The Truth Behind Your Handmade Treasures

If you are a parent, it is likely that at some point your darling little ones have appeared home from nursery/grandmas/playgroup/school with a homemade something to make your heart melt - a Mother's Day card, a handprint picture with cutesy verse written underneath, a clay something or other. If these things take pride of place in your home, treasured because they were made with love, just for you, I suggest you look away now.
I have been part of the process from a few different angles. First off, when teaching three year olds. With the odd exception, your offspring do not skip over to the Mother's Day card  making table exclaiming "gosh I just love mummy so much, I must show her with a card". Oh no. They are usually bribed off the trikes with the promise that they can have first pick of Bike 2 (that's the fastest) when they get back, if they just stick this tissue paper here, finger paint here, come back you've not written your name, colour here, stop drawing power rangers all over that daffodil. All the while the staff are wittering on about how we are making this for mummy, because she is special. Then at home time, we go over why we have made the cards one more time, only to turn our backs and hear a mutter of "this is for my brother, it's a light saber".

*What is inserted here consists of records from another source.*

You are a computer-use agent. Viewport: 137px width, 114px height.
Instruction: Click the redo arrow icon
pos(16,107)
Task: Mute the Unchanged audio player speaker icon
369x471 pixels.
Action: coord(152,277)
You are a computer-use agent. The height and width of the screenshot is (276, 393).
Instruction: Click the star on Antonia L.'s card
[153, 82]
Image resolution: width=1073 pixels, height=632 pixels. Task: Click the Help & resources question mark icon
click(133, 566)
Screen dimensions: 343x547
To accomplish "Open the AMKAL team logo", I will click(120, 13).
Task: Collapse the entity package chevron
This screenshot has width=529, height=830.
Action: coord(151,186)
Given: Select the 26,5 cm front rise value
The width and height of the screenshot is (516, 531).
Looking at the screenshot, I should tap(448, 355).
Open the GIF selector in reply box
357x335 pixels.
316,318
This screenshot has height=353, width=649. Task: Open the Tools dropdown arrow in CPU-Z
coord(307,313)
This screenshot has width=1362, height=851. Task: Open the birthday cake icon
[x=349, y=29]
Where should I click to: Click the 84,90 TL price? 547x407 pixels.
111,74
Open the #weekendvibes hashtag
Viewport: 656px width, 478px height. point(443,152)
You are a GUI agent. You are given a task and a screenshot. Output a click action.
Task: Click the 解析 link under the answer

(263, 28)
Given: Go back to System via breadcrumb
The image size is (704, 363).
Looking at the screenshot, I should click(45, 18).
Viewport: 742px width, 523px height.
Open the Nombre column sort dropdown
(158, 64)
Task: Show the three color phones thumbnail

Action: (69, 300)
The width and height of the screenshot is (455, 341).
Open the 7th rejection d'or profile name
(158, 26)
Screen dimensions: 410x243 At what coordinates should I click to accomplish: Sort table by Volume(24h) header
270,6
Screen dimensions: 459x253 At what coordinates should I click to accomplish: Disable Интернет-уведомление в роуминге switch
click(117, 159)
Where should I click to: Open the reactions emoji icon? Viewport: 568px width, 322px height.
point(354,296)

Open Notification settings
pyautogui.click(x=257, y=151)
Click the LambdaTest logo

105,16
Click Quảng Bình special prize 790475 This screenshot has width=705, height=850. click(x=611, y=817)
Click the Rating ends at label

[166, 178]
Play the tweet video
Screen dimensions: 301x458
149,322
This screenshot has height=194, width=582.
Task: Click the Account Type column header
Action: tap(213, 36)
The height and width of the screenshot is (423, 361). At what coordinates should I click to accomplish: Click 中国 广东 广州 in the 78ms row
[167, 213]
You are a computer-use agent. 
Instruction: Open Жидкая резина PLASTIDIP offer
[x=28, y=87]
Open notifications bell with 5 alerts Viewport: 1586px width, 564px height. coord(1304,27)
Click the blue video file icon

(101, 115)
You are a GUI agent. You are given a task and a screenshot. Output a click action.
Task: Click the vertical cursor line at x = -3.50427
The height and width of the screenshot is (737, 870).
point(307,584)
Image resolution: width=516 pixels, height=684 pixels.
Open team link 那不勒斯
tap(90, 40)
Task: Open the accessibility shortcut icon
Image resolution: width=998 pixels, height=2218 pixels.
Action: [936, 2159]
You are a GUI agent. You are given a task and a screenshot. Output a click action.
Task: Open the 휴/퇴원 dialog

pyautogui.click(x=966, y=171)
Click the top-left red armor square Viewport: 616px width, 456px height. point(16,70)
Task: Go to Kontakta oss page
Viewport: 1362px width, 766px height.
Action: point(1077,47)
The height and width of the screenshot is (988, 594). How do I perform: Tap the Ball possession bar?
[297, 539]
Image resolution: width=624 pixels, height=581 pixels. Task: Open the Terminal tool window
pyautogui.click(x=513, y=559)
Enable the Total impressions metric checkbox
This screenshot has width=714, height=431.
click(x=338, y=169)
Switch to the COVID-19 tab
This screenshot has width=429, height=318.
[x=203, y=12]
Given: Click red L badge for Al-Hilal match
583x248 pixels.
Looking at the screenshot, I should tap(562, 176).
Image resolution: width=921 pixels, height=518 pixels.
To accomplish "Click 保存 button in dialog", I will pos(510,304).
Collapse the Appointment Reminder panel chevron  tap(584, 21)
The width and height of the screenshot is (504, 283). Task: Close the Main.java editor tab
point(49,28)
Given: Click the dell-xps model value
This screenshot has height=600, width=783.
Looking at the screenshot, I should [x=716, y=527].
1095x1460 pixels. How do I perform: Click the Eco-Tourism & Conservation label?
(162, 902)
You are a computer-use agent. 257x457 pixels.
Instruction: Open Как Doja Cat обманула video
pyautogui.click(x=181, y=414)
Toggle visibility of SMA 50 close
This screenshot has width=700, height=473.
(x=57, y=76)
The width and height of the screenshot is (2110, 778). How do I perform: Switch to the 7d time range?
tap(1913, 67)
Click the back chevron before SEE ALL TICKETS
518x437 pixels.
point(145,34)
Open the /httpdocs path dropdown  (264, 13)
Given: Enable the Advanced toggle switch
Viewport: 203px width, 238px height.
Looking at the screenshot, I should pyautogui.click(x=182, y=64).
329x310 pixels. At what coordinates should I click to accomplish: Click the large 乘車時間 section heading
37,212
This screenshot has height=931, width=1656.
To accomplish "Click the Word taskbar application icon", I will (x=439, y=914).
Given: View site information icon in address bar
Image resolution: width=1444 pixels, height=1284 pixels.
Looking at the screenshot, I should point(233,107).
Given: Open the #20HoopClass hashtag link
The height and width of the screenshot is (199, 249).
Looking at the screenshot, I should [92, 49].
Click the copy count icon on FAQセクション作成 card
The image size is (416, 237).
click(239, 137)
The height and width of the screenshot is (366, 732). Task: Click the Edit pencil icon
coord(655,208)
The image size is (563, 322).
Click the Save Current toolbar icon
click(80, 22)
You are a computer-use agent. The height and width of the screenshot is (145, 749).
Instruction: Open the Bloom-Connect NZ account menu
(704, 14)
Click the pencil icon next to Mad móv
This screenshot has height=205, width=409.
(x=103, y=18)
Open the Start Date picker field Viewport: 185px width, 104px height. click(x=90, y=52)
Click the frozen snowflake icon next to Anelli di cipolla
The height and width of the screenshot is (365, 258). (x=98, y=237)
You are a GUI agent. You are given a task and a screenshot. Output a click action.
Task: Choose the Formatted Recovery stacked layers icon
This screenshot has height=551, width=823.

Secondly, when my birthday comes around, Husband is usually Not Organised. This year was no different, and last Thursday I got dispatched upstairs so J could make me a 'surprise' card. Cue the following conversation between daddy and J floating up the stairs......
"J, come here and draw a picture on mummy's card. I said come here. No, you hold crayons with your hand not your foot. Fine, just write your name then. J, come here for goodness sake and put something on the card."
Then comes the sound of J grumbling "poo poo poo poo" while scribbling on the card.
"WHAT'S THAT YOU SAID?" roars Husband for my benefit, "YOU LOVE MUMMY? THAT'S NICE" 
Saying all that, the aforementioned card has pride of place on my windowsill. After all, J can't write yet, so no one else knows it says poo.